To the Editor
I read with interest the article of Howanitz and colleagues,1 who carried out a large survey in the United States to assess the practices for identifying and rejecting hemolyzed specimens in clinical laboratories. Notably, the results of this survey clearly show that hemolysis practices vary widely.
In 2009, a similar survey was launched under the auspices of the European Scientific Advisory Board (ESAB, now Global Preanalytical Scientific Committee),2 collecting data from as many as 156 European laboratories. The survey, which was made available on the ESAB Web site (now Specimencare.com), was opened for 6 months and contained 2 specific questions about practices for identifying and rejecting hemolyzed specimens. More specifically, the laboratories were asked to indicate the overall prevalence of hemolysis in serum or plasma samples, the approach used to identify hemolyzed specimens, as well as their management.
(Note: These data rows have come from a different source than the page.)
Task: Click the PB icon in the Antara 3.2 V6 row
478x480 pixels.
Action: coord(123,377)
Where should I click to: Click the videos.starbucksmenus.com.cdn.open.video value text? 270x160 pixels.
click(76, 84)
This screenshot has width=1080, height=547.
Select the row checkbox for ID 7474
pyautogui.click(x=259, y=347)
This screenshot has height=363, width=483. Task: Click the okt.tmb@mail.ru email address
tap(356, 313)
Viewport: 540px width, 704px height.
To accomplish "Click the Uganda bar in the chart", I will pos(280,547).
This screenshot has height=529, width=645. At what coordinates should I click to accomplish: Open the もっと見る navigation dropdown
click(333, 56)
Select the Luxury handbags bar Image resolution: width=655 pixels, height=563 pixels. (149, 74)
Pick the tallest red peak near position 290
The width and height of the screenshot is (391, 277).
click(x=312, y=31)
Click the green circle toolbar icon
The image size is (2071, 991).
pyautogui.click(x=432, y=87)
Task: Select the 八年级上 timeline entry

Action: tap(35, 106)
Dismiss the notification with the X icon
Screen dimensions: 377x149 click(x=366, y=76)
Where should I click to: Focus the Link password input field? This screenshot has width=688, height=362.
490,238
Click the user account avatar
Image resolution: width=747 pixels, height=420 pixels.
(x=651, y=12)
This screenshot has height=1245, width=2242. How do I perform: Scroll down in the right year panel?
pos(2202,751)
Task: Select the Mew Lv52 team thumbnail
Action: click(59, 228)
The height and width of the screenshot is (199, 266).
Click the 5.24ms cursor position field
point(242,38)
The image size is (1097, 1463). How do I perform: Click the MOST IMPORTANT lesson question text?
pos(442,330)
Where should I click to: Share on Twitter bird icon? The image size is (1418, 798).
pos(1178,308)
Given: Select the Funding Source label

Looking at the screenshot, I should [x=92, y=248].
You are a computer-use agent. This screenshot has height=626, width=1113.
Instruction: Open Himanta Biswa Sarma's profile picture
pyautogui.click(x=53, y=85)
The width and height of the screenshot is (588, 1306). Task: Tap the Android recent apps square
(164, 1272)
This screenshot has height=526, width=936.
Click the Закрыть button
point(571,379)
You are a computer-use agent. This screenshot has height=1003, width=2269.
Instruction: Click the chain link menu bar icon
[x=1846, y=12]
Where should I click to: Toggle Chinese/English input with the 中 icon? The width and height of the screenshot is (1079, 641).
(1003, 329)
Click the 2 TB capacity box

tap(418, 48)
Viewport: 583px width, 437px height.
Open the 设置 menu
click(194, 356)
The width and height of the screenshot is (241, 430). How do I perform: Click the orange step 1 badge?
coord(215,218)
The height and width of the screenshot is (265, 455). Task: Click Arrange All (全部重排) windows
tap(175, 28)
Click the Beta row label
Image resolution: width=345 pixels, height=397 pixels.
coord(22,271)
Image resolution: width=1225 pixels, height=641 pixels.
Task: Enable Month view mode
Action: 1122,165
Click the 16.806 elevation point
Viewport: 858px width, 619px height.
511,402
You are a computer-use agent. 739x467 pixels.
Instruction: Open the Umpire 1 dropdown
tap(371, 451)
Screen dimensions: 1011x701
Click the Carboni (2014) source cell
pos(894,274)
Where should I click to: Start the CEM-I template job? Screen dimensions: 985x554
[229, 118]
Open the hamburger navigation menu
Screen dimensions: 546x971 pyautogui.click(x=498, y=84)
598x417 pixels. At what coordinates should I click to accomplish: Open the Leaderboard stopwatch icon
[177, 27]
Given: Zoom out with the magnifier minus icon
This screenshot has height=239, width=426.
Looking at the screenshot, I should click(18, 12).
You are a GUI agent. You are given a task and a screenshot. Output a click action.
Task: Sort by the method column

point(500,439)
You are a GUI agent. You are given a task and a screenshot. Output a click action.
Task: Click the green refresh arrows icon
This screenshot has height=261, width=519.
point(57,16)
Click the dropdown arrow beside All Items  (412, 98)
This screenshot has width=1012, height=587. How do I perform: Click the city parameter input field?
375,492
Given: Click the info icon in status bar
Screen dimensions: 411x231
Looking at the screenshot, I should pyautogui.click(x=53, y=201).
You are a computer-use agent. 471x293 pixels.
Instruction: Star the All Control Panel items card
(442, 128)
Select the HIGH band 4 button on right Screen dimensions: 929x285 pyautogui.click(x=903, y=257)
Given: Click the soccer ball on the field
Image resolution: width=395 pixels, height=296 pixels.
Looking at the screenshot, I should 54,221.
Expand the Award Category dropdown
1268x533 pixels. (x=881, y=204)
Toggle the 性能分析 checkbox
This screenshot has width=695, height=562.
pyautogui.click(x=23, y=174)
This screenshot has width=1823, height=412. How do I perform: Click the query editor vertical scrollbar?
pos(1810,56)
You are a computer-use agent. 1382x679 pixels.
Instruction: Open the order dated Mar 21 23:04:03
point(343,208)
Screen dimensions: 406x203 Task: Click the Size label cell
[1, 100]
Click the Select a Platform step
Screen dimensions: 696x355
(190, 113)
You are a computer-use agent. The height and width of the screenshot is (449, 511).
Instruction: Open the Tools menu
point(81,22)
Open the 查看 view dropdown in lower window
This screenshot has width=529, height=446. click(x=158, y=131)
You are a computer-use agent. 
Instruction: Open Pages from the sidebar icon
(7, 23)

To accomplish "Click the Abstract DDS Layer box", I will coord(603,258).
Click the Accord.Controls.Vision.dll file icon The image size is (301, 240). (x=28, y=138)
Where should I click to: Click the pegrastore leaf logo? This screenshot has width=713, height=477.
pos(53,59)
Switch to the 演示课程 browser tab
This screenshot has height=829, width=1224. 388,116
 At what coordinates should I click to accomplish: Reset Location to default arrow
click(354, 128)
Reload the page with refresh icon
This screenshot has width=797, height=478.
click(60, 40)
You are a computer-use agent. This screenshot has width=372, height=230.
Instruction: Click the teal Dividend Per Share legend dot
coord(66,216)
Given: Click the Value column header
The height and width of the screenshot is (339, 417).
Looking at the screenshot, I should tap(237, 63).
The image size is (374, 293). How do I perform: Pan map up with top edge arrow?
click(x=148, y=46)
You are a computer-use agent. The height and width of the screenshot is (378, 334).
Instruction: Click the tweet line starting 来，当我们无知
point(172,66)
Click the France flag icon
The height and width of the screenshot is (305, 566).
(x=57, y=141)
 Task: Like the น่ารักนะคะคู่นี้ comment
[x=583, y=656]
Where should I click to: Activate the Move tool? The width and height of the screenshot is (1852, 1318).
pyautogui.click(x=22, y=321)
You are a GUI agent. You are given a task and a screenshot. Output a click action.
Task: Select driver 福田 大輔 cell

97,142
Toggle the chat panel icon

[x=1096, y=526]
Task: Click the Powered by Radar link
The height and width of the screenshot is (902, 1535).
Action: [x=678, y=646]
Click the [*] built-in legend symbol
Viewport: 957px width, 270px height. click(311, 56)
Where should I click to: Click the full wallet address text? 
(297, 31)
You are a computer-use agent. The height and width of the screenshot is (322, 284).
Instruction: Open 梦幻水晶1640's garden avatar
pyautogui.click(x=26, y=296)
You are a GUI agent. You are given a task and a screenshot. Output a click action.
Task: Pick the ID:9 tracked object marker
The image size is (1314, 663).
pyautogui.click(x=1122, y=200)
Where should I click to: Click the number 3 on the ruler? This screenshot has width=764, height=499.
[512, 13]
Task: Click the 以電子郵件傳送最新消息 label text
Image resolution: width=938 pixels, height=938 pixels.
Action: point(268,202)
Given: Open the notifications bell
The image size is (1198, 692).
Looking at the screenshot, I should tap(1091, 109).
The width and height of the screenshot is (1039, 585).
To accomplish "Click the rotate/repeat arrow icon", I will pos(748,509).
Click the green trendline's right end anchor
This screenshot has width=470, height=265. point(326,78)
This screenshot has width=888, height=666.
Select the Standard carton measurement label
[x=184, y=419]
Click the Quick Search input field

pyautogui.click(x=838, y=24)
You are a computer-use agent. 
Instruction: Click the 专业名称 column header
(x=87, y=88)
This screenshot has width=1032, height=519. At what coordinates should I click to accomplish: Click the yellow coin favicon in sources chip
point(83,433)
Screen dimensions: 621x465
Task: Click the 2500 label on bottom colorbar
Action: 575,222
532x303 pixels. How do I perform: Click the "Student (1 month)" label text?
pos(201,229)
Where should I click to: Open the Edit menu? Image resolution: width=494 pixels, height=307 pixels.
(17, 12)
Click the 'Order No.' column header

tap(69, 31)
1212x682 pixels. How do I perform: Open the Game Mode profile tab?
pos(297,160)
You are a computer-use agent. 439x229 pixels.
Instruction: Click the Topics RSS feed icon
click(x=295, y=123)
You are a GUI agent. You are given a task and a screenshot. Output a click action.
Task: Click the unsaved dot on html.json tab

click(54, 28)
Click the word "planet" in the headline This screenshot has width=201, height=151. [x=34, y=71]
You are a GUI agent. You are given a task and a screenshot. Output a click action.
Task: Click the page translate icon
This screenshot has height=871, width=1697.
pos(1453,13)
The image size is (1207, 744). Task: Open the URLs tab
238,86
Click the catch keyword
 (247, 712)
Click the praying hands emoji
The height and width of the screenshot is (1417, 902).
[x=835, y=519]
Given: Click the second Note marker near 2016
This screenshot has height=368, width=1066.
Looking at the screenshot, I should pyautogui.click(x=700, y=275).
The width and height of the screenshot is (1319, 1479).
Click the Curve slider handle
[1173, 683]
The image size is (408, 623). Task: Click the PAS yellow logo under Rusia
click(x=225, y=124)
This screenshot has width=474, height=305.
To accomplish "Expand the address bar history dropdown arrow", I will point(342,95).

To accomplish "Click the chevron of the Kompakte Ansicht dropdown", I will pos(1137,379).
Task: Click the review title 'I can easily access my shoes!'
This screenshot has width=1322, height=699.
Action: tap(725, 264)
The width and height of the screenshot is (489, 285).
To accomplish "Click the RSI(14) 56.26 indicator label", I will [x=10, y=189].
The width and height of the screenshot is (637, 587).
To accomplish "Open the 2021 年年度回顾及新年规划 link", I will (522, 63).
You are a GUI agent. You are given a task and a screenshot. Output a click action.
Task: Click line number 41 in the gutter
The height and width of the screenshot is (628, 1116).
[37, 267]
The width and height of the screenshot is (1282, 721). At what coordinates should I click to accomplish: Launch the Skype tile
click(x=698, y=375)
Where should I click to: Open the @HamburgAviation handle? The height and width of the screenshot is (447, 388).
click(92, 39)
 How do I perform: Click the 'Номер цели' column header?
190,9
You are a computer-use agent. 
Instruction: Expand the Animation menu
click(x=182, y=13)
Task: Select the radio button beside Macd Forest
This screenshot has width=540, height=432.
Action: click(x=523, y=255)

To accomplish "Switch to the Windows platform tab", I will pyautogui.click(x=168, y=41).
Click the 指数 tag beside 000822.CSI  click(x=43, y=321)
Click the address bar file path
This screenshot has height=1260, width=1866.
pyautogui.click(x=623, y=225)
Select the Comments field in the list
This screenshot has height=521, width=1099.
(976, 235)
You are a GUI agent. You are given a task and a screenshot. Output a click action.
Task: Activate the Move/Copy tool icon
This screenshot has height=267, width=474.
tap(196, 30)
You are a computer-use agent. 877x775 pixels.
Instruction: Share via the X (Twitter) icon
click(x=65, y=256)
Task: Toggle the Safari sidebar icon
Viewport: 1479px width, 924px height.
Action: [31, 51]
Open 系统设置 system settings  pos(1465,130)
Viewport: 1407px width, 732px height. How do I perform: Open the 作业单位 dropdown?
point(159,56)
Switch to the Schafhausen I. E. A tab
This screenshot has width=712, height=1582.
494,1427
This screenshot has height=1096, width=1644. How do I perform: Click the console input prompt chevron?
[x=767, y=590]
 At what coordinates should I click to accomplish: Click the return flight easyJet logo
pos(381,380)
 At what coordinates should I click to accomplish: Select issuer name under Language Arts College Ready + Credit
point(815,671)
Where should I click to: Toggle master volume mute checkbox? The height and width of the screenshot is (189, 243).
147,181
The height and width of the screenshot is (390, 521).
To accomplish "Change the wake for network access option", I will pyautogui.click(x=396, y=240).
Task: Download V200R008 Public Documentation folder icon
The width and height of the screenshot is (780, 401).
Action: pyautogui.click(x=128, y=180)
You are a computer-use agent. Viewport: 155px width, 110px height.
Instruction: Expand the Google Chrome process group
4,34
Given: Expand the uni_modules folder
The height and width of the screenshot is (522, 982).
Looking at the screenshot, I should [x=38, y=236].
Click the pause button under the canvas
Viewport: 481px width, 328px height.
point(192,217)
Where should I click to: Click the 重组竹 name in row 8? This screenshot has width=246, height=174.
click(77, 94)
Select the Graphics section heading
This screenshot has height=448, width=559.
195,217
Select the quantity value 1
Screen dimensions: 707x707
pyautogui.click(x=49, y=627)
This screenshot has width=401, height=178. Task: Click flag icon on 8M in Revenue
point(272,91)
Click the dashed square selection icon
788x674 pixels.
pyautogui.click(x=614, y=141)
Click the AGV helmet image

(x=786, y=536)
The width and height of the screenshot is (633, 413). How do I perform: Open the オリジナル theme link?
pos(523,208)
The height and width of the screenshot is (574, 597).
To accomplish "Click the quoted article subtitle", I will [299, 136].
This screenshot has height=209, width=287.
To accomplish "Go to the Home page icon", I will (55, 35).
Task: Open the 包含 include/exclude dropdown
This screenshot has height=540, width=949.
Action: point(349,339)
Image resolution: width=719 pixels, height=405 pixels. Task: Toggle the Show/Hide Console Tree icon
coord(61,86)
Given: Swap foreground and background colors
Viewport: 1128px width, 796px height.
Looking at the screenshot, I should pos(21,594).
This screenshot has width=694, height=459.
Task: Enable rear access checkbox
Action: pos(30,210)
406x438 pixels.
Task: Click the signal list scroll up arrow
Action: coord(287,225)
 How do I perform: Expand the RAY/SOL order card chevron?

Interestingly, in the ESAB survey the prevalence of hemolyzed samples exhibited a skewed distribution, with 45 of 156 laboratories (29%) reporting an overall hemolysis rate below 1%; and 66 of 156 (42%), between 1% and 2.9%, respectively (Figure). These figures are hence identical to those reported by Howanitz et al,1 since a hemolysis rate below 2.9% was observed in exactly 71% of laboratories in both the ESAB and College of American Pathologists (CAP) surveys.1 A hemolysis rate greater than 10% was reported by 2 of 156 European laboratories (1.3%), which is also in agreement with CAP data (1% of responders indicated a hemolysis rate > 15%).1 Data collected for the second question of the ESAB survey (ie, the local approach for identifying hemolyzed samples) showed that most laboratories were using visual inspection (87 of 156; 56%), whereas the hemolysis index was used in 42% of laboratories (66 of 156). Interestingly, only 3 of 156 laboratories (1.9%) did not use any approach for identification of unsuitable samples. Compared to the CAP survey, automatic assessment (ie, instrument scale) was hence more widespread in Europe than the United States (42% versus 11%). Regarding the management of hemolyzed specimens, 24 of 156 European laboratories (15%) did not respond to this question, 83 of 132 respondents (63%) performed all requested tests without reporting those mostly affected by hemolysis, whereas 49 of 132 respondents (37%) rejected the specimen or refused to perform the tests biased by hemolysis. The rejection rate in Europe was hence less than half of that observed in the CAP survey (ie, 88%).
Some important conclusions can be made by comparing the data of the ESAB and CAP surveys. First, the rate of hemolyzed specimens is virtually identical in Europe and the United States, with nearly one third of responders indicating meaningful frequencies (ie, >3%). An objective approach for hemolysis identification (ie, the hemolysis index) appears more widespread in Europe than in the United States. Conversely, the rejection of hemolyzed specimens was commonplace in the United States, whereas only a minority of European laboratories used this more appropriate approach. Finally, European data support the conclusions of the CAP survey that standard assessment and consistent reporting should be regarded as foremost steps for reducing interlaboratory variability of hemolysis practices both in Europe and the United States.3
Author notes
The authors have no relevant financial interest in the products or companies described in this article.